The Constitutional Court’s virtual panel judicial review hearing on the revision of petition against Ombudsman Law, Monday (24/5/2021) from one of its courtrooms. Photo by Humas MK/Ifa.

JAKARTA, Public Relations—The second hearing of the judicial review of Article 36 paragraph (1) letter b of Law No. 37 of 2008 on Ombudsman was held by the Constitutional Court (MK) on Monday, May 24, 2021 in the panel courtroom. The case No. 7/PUU-XIX/2021 was filed by Depok City civil servant (PNS) Hendry Agus Sutrisno. Today he conveyed the revisions to the petition.

Virtually, he stated that he had revised the touchstones in this material judicial review case, elaborated on his legal standing more, and elaborated on the posita and petitum. “The petitum is now Article 36 paragraph (1) letter b of the Ombudsman Law, which reads, ‘The Ombudsman shall reject the Grievance as specified under Article 35 point a in the event: … b. The substance of Grievance is currently under and has become the object of judicial proceedings, except such Grievance is related to maladministration in the process of court examination and/or to maladministration in the investigation and/or research,’” he said before Constitutional Justices Suhartoyo (panel chair), Enny Nurbaningsih, and Daniel Yusmic P. Foekh.

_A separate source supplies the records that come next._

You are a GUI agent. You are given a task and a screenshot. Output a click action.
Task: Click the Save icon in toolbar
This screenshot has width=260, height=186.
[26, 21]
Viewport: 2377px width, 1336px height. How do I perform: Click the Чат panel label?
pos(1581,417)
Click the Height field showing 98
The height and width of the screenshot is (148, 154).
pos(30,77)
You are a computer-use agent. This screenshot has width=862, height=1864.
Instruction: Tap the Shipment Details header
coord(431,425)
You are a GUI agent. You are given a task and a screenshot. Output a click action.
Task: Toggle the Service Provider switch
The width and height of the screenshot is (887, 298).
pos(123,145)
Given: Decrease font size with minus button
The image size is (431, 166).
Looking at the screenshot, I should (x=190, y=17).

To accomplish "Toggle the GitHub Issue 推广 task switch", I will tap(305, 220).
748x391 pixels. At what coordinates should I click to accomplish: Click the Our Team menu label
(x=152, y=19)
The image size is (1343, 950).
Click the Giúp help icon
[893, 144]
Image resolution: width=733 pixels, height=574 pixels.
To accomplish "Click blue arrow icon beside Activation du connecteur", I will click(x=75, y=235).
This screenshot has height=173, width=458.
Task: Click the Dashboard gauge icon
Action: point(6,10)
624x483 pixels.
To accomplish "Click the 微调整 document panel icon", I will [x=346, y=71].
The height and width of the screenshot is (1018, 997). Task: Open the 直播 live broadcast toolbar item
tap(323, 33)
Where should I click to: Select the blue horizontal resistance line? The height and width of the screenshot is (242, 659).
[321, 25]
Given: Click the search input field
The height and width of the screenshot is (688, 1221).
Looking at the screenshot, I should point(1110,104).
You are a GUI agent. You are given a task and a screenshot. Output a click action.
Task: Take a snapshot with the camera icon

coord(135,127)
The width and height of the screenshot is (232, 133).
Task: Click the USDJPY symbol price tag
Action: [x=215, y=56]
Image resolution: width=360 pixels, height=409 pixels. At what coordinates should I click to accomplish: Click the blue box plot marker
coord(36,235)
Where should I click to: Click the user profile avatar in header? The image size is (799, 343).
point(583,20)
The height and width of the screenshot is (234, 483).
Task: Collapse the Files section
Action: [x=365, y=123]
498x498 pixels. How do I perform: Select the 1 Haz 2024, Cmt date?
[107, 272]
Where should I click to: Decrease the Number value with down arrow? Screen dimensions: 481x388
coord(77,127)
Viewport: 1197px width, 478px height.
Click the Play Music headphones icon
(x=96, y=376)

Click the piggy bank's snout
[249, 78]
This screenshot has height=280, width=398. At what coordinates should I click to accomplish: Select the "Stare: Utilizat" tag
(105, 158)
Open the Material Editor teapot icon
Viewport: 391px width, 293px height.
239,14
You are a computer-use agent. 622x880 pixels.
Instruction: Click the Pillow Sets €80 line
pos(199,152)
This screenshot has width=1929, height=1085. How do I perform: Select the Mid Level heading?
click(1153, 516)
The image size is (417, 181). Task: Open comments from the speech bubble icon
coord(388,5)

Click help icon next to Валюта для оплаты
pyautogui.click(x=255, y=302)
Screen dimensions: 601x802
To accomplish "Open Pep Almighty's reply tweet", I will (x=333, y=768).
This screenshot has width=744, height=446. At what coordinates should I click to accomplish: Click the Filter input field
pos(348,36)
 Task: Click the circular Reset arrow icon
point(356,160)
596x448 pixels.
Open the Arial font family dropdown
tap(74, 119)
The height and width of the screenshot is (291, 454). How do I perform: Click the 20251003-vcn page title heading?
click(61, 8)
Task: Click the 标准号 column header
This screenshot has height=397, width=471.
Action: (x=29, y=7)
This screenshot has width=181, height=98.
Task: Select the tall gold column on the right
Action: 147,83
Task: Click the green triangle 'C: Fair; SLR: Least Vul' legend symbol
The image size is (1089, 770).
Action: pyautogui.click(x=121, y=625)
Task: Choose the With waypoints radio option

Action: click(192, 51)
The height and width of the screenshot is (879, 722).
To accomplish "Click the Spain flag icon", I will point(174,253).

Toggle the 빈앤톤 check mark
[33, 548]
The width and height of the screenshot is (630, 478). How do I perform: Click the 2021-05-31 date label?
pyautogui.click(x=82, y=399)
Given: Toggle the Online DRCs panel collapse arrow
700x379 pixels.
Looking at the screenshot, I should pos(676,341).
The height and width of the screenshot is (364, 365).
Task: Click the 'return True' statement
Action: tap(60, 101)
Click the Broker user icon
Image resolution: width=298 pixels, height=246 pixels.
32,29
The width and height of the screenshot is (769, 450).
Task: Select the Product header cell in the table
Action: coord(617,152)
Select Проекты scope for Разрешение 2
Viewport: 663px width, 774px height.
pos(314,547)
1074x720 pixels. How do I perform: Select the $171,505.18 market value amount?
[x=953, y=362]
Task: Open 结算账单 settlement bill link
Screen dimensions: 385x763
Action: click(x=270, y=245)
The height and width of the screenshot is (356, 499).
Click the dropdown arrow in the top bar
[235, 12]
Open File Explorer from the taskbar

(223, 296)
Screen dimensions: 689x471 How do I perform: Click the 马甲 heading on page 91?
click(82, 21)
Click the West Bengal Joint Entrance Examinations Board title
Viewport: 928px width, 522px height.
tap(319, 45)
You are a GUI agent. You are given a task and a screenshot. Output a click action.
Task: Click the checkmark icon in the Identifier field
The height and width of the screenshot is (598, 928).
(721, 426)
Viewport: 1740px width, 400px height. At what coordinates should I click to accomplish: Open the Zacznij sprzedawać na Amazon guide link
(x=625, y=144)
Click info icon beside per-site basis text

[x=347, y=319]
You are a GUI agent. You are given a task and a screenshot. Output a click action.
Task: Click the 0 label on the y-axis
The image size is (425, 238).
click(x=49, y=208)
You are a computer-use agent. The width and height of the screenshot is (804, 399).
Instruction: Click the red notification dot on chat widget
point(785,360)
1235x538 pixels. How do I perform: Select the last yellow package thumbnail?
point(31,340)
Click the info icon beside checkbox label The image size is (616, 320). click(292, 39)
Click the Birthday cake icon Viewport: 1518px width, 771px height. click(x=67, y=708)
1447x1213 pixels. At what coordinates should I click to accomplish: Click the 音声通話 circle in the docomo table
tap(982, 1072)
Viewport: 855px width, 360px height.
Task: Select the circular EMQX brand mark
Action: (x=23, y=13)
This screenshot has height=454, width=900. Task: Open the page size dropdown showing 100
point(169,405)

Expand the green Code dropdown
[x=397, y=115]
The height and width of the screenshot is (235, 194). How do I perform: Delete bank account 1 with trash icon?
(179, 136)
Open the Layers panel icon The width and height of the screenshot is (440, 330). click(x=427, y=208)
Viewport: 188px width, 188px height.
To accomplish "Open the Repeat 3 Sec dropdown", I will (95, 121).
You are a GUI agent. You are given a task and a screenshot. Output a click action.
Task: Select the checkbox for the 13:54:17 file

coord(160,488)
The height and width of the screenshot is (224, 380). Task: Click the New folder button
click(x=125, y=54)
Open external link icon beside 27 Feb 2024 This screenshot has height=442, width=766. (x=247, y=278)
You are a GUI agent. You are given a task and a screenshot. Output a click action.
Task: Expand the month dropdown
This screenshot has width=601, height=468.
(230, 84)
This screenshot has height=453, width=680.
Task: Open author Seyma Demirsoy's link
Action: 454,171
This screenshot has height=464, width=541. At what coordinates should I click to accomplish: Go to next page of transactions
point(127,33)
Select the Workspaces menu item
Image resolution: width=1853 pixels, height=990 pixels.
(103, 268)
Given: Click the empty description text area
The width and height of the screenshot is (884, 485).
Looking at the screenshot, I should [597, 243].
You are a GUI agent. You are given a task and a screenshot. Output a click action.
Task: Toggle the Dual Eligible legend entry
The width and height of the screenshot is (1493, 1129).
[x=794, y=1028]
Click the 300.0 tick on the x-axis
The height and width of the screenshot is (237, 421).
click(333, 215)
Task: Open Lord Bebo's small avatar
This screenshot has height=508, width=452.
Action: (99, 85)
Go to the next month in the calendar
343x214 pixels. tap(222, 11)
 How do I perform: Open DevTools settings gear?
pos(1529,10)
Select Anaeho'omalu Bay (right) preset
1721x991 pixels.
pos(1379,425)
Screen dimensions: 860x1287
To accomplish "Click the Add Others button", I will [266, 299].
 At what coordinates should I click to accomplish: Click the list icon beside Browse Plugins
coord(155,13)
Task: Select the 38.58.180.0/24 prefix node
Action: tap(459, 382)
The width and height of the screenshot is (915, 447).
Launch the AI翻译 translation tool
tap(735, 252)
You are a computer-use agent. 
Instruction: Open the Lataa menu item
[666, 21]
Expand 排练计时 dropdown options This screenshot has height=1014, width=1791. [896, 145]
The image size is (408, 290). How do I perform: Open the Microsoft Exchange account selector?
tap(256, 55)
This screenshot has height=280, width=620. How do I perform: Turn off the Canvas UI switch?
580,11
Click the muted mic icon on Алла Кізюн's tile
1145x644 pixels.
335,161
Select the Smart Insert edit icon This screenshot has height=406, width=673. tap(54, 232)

Also read: Depok PNS Challenges Provision on Grievance in Ombudsman Law

At the preliminary hearing, the Petitioner claimed the norm in contention violated Article 28D paragraph (1), Article 28G paragraph (1), and Article 28I paragraphs (2) and (4) of the 1945 Constitution. He believes the Ombudsman cannot receive any grievance from the people that is and has become the object of judicial proceedings, including pretrial, except if it is related to maladministration in judicial examination, including pretrial. Meanwhile, pretrial institutions can only adjudicate and rule the formal aspect of cases.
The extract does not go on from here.